4 Unique Facts About Synthetic Oil 

June 15th, 2015 by

Car Repairing


Your mechanic may have mentioned that you’d be better off switching to a synthetic oil over a conventional oil. Well that’s all well and good, but what does that actually mean?

Synthetic oil is similar to other lubricants, except it breaks down considerably slower than conventional oil. This results in a greater temperature range when determining whether your oil will remain fluid in the harshest elements.

It also maintains a better chemical stability, it resists oxidation and sludge issues, it can potentially improve fuel economy, and it could help elongate the life of your engine.

The negatives? Well, it’s a bit more expensive than “regular oil,” but that should be expected when it needs to be used less frequently.

Besides the advantages list above, we’ve found four interesting synthetic oil facts to help give you a better understanding behind the mystery of the synthetic oil change

It’s No Longer Necessary to Change Your Oil Every 3,000 Miles

It’s quickly become an old wives tale. Cars need to have their oil changed every 3,000 miles or the owner will risk the accumulation of a sludge-like substance, which would subsequently lower the car’s performance while also putting the vehicle’s parts in danger.

This is (about) half true. Sure, neglecting to change your oil could ultimately compromise your car’s performance and engines. However, checking every 3,000 miles is overkill. Experts typically suggest checking your car’s oil every 7,500 -10,000 miles, so your roundtrip, cross-country road trip would only require one oil change, not two.

Synthetic Oil Doesn’t Cause Oil Leaks

When synthetic oils first hit the market in the 1970s, they initially caused the vehicle’s seals to shrink. This resulted in irritating oil leaks, and the fear of these leaks has accompanied synthetic oil to the present day.

There’s no need to worry, as manufacturers have redesigned synthetic oil to assure that the seals will no longer shrink. Even a dated car that’s been operating on petroleum-based oil shouldn’t have any issues, unless the car already had preexisting cracks, in which case the synthetic oil could actually help reveal those issues.

The Oil is Designed to Tolerate Any Kind of Weather

Synthetic oil was created to operate under any conditions, whether in the cold or the extreme heat (some can endure engine temperatures of over 400°F).

In fact, that ‘W’ rating on the oil can represents the low temperature viscosity (the lower the preceding number, the better the cold start performance), while the second number indicates the high temperature viscosity (the higher the number, the thicker the oil).

Some Drivers Prefer to Start with “Regular Oil”

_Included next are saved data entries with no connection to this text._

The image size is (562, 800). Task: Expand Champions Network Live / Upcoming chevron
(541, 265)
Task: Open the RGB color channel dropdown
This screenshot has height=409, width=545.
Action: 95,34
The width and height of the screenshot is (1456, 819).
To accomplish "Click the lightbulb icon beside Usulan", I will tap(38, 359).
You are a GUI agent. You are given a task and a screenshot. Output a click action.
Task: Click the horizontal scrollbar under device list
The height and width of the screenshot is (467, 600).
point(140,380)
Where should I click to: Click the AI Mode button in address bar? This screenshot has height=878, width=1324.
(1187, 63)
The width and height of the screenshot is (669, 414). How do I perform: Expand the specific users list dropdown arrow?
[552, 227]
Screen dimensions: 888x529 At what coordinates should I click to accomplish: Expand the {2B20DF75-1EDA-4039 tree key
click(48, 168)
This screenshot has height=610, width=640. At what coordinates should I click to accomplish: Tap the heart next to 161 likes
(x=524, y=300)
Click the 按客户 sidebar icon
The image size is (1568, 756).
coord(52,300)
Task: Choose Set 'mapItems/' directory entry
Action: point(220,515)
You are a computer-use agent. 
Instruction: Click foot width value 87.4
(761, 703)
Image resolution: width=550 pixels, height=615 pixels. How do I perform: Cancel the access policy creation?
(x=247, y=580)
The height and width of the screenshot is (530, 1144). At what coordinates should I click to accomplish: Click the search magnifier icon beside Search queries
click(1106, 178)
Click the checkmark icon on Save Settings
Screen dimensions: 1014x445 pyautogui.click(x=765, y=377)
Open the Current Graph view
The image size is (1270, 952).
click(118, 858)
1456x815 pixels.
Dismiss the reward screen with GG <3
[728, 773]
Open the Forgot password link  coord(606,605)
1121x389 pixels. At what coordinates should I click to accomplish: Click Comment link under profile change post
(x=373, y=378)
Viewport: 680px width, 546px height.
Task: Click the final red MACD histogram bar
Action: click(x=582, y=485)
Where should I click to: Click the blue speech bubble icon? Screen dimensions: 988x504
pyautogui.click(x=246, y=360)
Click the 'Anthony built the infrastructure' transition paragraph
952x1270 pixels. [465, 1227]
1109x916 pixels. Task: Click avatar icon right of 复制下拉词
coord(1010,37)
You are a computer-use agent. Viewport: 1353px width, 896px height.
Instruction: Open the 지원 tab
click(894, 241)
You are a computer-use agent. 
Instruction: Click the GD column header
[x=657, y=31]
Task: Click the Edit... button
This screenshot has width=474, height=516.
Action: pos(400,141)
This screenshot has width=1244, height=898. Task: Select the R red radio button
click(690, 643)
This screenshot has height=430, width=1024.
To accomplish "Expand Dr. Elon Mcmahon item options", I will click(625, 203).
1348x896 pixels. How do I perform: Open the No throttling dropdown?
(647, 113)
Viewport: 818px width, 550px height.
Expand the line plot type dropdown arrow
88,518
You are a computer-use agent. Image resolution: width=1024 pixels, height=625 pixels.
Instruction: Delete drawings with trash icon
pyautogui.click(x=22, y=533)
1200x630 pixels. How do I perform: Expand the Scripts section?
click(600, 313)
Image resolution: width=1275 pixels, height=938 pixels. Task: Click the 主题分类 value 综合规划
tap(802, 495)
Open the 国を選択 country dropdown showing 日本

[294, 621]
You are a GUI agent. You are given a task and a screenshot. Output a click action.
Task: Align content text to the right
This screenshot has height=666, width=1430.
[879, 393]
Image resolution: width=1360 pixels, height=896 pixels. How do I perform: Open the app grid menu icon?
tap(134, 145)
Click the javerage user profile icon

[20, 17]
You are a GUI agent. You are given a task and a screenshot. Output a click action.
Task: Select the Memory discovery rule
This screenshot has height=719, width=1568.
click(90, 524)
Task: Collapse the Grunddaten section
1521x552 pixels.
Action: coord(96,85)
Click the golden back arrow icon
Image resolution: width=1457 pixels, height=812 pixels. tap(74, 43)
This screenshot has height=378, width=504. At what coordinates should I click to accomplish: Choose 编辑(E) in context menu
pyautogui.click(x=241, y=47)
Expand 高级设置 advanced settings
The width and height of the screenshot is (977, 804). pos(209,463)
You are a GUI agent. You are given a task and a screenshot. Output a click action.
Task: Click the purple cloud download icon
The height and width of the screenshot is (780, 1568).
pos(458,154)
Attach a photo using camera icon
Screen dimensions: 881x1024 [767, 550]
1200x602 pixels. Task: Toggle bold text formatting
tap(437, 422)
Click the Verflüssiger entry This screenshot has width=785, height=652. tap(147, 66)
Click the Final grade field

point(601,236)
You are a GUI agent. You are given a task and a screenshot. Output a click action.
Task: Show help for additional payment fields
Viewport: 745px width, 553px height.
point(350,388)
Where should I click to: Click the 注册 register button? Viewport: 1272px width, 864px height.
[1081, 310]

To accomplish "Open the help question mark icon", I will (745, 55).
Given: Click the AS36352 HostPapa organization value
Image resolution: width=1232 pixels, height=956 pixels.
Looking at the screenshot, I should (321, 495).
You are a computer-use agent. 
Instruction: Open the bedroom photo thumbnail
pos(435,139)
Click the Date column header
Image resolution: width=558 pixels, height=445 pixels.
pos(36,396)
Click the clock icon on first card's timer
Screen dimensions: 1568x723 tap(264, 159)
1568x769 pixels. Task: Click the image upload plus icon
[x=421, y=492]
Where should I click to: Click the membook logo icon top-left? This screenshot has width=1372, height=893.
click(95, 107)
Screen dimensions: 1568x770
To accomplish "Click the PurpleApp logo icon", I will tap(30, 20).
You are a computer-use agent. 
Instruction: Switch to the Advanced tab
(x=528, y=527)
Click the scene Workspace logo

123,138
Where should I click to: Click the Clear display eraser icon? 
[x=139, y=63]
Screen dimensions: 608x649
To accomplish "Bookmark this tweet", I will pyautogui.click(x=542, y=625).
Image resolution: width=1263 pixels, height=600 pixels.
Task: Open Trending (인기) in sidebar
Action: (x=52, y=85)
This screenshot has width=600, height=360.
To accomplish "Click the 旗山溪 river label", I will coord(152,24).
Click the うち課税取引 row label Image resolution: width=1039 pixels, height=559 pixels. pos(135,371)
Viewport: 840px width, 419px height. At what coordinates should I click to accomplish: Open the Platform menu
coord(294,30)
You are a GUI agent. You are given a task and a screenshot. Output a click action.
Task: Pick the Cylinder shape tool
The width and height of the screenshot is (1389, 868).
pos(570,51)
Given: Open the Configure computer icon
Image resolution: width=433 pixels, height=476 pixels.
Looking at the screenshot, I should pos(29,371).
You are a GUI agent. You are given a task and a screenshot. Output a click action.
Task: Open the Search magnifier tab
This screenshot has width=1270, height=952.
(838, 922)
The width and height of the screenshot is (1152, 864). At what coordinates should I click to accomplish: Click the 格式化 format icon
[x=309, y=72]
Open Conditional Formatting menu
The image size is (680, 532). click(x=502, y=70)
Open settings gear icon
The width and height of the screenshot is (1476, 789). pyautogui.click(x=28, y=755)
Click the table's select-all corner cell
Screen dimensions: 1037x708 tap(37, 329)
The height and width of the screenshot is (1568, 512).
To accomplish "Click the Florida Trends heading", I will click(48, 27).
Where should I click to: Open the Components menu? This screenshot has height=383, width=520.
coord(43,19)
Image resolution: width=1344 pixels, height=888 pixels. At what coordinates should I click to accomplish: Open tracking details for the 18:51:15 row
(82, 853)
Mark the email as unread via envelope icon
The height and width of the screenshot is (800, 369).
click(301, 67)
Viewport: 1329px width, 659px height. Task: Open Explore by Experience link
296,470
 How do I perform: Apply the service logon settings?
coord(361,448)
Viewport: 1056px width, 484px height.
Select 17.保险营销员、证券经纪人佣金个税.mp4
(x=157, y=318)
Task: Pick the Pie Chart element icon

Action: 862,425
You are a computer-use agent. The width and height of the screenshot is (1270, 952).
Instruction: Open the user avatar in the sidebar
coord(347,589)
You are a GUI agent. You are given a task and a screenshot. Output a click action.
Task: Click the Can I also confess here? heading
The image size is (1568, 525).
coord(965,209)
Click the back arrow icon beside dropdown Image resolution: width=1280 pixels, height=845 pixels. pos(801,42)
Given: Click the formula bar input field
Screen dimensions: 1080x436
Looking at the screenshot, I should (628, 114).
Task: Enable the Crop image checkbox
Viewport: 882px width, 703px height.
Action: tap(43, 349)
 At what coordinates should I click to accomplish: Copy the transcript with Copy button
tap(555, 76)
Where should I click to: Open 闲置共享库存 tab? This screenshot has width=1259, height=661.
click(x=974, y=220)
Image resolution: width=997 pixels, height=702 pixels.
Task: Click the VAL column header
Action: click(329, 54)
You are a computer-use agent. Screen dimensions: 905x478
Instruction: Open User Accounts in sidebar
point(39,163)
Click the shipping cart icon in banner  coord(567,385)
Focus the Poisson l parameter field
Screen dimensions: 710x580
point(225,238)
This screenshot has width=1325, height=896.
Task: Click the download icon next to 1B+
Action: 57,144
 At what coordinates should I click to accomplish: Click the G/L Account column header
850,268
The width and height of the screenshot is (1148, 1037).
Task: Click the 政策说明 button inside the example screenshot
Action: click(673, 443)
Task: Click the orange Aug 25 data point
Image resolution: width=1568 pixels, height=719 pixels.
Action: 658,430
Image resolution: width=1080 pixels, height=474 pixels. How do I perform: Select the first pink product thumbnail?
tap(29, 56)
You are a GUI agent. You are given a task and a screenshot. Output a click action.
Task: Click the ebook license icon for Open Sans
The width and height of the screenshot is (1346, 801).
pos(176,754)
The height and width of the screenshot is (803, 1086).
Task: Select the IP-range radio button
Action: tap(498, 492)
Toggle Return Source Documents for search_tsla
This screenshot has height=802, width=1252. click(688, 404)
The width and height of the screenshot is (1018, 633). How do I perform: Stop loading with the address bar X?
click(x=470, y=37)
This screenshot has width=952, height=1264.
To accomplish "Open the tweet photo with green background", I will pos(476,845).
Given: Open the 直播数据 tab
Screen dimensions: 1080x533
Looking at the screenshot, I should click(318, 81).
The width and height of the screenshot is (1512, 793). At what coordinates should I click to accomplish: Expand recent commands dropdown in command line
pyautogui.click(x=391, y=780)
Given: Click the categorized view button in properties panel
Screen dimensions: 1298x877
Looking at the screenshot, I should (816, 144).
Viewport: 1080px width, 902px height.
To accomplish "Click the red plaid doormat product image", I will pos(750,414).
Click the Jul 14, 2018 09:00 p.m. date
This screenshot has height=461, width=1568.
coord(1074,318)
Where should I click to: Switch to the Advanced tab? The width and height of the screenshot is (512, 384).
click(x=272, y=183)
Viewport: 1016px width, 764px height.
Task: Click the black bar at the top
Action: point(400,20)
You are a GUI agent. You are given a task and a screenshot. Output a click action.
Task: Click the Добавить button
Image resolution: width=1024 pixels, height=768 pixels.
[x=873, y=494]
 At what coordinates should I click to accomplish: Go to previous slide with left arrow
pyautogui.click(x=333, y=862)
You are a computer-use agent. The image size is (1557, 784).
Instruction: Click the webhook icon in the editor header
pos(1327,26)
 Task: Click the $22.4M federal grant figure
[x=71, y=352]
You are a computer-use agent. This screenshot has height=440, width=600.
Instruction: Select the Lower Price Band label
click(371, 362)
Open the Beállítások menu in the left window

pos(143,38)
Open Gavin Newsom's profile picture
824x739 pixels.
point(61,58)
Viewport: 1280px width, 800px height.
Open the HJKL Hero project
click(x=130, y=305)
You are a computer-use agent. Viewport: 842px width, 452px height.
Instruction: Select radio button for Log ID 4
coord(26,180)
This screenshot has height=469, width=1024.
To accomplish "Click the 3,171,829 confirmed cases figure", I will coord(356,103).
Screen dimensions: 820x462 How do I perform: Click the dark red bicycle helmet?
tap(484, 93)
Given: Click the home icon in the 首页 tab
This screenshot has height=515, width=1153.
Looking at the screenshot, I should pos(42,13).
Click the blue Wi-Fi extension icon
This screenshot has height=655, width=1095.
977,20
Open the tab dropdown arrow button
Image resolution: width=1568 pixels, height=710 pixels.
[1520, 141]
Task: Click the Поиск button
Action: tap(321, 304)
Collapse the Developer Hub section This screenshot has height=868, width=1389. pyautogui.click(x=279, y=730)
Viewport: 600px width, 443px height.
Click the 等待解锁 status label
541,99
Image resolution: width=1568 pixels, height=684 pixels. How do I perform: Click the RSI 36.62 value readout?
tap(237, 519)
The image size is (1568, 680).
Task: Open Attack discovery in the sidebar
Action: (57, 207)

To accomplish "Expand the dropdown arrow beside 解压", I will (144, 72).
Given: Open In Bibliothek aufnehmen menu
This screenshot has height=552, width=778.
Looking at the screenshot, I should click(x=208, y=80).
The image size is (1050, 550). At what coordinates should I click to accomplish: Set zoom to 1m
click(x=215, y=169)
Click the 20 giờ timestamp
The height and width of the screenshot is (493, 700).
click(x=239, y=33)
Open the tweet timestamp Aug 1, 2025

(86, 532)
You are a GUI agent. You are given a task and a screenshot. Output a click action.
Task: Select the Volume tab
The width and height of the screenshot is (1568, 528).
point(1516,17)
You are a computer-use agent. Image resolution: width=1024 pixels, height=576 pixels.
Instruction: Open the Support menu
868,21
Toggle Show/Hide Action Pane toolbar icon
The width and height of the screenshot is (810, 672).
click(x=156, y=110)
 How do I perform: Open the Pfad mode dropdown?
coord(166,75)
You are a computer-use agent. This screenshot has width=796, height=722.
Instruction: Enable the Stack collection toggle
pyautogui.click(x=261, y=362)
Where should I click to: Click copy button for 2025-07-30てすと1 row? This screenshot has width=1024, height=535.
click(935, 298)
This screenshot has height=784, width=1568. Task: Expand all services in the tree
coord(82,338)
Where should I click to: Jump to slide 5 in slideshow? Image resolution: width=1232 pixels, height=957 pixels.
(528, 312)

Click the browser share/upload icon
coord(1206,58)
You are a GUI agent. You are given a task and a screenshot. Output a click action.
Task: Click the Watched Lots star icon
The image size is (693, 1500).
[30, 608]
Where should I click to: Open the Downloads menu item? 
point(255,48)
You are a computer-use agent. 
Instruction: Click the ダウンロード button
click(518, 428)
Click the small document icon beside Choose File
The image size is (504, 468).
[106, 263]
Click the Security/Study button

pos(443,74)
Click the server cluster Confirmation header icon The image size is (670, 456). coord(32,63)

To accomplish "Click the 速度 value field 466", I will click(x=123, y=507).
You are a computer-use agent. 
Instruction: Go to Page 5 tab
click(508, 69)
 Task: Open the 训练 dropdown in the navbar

Some car owners avoid synthetic oils when they purchase a new car, hoping to wear down some of the car’s components to make sure they’re properly working. This “breaking in” period lasts from 500 to 5,000 miles (depending on who you talk to), and the switch to synthetic oil is intended to slow down the engine as much as possible.

Of course, this strategy is irrelevant if the purchased car already has synthetic oil running through it. While it’s not dangerous for the car to switch oils, most manufacturers would suggest sticking with the oil mentioned in the owner’s manual.